WCW Main Event - History

History

Jim Crockett Promotions's NWA World Championship Wrestling, along with its predecessor (Georgia Championship Wrestling), were Saturday night mainstays on TBS for almost 30 years. Throughout much of the 1970s and 1980s, these two Saturday night wrestling programs were also complimented with a Sunday night wrestling program titled Best of World Championship Wrestling. The Sunday editions were mostly presented as a magazine format, featuring sit-down interviews with wrestlers and footage from other GCW and JCP television programming. In later years, airings of the Sunday edition became infrequent, as these airings were frequently pre-empted by TBS' coverage of the Atlanta Braves and the Atlanta Hawks.

In early 1988, Ted Turner asked Jim Crockett, Jr. to create a new Sunday evening wrestling show featuring exclusive "main event caliber" matches. In 1988, NWA Main Event made its debut. The debut episode featured a main event match pitting Ric Flair, Arn Anderson and Tully Blanchard against Sting, Lex Luger and Barry Windham. The show proved to be an instant ratings success. Due to surmounting losses, Crockett was forced to sell JCP in November 1988 to Turner, who renamed the organization World Championship Wrestling.

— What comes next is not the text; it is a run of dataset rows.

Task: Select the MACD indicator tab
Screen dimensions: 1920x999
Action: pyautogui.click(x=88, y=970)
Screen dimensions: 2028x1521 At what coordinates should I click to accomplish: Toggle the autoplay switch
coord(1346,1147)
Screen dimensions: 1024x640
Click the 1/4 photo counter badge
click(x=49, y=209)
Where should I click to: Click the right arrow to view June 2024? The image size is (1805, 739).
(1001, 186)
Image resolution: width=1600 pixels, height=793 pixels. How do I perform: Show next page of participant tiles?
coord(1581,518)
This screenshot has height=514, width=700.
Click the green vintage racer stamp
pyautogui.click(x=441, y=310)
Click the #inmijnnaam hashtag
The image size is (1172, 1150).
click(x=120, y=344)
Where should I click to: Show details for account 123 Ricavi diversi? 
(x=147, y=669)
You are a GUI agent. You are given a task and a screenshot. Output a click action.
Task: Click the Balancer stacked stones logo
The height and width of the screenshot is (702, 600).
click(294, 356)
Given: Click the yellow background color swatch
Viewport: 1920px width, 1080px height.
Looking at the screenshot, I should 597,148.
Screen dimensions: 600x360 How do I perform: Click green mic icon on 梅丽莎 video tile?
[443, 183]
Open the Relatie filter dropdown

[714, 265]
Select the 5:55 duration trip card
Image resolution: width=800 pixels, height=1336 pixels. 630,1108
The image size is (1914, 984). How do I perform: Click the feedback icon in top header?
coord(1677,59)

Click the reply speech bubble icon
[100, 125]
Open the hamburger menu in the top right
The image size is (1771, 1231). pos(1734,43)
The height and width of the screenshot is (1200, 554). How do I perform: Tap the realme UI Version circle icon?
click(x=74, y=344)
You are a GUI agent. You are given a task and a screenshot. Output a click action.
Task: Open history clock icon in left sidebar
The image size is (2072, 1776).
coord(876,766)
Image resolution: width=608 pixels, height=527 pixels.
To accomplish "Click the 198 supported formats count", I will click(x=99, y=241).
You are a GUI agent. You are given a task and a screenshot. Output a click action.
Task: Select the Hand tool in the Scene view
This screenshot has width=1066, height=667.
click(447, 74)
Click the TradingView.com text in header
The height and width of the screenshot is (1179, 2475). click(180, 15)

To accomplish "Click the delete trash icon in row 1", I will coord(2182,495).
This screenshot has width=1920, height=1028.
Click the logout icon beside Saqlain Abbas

The format for WCW Main Event kept one match that was regarded as "main event caliber" and would almost always feature one of WCW's top stars. Often, two or more matches would be featured, but by 1995 the format for the program slightly changed. Main Event would feature, in addition to its one featured match at the end of the program, matches that had aired on WCW Pro, WCW Saturday Night, and WCW WorldWide earlier in the weekend. When WCW Monday Nitro premiered later in 1995, matches from that program would also be featured.

On pay-per-view nights, Main Event would always air live from the venue where the pay-per-view was taking place and would feature multiple matches involving mid-carders and up-and-coming stars.